*Exercise brief*
All that is needed is the line containing "Task: Go to next month in date picker" together with each line after it, transcribed exactly to the end of the records.

*Record extracts*

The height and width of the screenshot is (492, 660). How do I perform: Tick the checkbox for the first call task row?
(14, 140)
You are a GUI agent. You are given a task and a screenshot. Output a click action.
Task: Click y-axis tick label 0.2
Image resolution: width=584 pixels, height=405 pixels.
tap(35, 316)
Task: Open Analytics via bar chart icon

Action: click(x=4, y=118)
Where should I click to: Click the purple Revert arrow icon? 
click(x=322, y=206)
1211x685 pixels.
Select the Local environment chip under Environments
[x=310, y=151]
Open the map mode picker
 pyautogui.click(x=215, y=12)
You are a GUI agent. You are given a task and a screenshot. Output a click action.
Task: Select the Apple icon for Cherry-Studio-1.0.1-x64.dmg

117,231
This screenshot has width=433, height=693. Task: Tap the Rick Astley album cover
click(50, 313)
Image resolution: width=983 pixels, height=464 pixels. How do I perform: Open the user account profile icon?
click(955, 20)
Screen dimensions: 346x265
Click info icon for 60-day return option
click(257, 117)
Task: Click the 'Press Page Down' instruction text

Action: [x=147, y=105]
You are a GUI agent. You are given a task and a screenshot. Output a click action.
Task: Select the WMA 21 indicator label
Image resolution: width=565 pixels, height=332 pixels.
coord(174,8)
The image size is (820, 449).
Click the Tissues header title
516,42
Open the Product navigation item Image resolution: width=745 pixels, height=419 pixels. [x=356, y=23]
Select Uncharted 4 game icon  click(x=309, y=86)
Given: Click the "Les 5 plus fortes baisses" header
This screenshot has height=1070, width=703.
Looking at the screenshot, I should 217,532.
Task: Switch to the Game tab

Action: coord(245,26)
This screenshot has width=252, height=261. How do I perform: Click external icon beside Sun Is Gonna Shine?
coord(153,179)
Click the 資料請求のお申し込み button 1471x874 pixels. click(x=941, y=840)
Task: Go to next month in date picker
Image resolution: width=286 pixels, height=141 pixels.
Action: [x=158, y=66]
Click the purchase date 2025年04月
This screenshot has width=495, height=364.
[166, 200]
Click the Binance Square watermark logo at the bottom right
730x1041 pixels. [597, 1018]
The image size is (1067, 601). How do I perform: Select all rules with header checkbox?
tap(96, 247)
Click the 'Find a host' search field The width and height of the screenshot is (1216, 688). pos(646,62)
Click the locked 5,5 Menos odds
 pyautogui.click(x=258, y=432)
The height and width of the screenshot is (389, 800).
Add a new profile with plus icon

*Result of the exercise*
Task: Go to next month in date picker
Image resolution: width=286 pixels, height=141 pixels.
Action: [x=158, y=66]
Click the purchase date 2025年04月
This screenshot has width=495, height=364.
[166, 200]
Click the Binance Square watermark logo at the bottom right
730x1041 pixels. [597, 1018]
The image size is (1067, 601). How do I perform: Select all rules with header checkbox?
tap(96, 247)
Click the 'Find a host' search field The width and height of the screenshot is (1216, 688). pos(646,62)
Click the locked 5,5 Menos odds
 pyautogui.click(x=258, y=432)
The height and width of the screenshot is (389, 800).
Add a new profile with plus icon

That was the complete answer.